The aforementioned slump wiped $28 billion off the behemoth’s market cap in a single day, and at least six banks downgraded the sportswear maker.
“The Paris Olympics offer us an excellent moment to present our vision of the sport to the world,” insists John Donahoe, CEO of the company. It is precisely on him that the biggest criticism comes from analysts. They point out that the brand lost its soul under Donahoe’s leadership. And the financial results are just a consequence.
From telling the distinctive stories of sports stars, the brand moved to generic advertising.
It has its own logic. The former director of the Internet stock exchange eBay took the helm of Nike as the first ever “outsider” captain. Until then, the iconic brand was either led by the founder Phil Knight, or by one of the former designers or other workers who grew up professionally under it. This preserved the company’s avant-garde culture.
The change was also strongly reflected in the way Nike began to communicate externally. From telling specific stories related to sports stars that gave Nike a veneer of exclusivity, mass communication shifted to generic advertising for amateur running shoes. The elusive charm of the brand has taken significant cracks.
Nike is such a strong player in its segment that the decline in its shares had a similar effect on the shares of retailers such as Foot Locker and JD Sports on a smaller scale.
The sportswear giant announced a cost-cutting plan last December, which was supposed to save the company two billion dollars, and most of this year has fallen on its implementation so far. Moreover, it all took place in the shadow of a massive reorganization that Donahoe began right after taking office in 2020. The company replaced its division into sports-oriented divisions with an emphasis on the division into men’s, women’s and children’s customers.
The roots of the departure from the successful series of unique stories can be traced here.
What should an investor take away from the crisis of the clothing giant? According to Martin Pleštil, director of the investment department of Broker Trust, it depends on how he evaluates the reasons for the described decline. “Fluctuations in stocks do not mean that every drop will be followed by growth,” he points out. At the same time, he adds that such situations provide an opportunity for healthy companies to make a cheap purchase.
Moreover, stock markets are not at all kind to brands like Puma or Under Armour. But an obstacle for Nike may be that their age-old rival Adidas is doing “the least worst”.
But it is no longer a matter of overprinting in a narrow circle of elite brands. Robb newer companies like On, Hoka and Lululemon are aggressively taking market share from the Nike empire – even though they still operate in different business dimensions. According to Pleštil, this is also due to the strong Chinese market, in which the Chinese have grown their brands.

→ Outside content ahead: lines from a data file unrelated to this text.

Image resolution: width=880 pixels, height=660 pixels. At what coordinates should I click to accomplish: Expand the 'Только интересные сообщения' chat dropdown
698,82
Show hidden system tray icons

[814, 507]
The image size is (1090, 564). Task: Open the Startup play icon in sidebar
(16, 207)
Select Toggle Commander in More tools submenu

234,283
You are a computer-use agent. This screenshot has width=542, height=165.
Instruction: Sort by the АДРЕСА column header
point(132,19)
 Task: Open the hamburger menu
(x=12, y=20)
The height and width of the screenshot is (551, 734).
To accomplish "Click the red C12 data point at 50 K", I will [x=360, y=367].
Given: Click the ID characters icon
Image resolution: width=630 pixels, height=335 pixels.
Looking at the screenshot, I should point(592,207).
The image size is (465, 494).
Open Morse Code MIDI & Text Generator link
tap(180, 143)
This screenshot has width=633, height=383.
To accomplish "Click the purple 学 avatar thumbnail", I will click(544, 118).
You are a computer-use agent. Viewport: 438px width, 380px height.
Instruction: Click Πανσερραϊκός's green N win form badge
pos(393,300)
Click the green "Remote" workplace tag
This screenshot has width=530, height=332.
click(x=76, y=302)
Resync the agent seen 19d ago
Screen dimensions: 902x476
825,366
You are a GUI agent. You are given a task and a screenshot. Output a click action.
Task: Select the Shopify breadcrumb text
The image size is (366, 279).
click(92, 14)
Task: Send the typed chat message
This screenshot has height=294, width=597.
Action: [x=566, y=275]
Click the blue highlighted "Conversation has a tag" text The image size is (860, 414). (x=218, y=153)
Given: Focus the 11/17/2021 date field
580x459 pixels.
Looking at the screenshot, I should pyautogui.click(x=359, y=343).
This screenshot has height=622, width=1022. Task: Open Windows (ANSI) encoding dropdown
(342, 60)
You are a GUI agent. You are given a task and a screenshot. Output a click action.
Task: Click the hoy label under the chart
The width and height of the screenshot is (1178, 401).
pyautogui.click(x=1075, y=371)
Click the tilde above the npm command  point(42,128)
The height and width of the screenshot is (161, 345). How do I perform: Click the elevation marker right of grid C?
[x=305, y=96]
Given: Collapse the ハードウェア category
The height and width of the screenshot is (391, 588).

Although John Donahoe still has the support of the founder Phil Knight, it cannot be ruled out that he could leave the company after four years. However, this will significantly stimulate more speculative purchases on the stock markets. “They will bet on a quick turnaround in the share’s development. They are mostly guided by the logic that it can’t get worse, so the probability of a trend change is quite high,” says Pleštil.
However, this is not enough for long-term investors with more capital. They will wait to see how the planned changes will be reflected in Nike’s results. Similar structural turns do not happen overnight.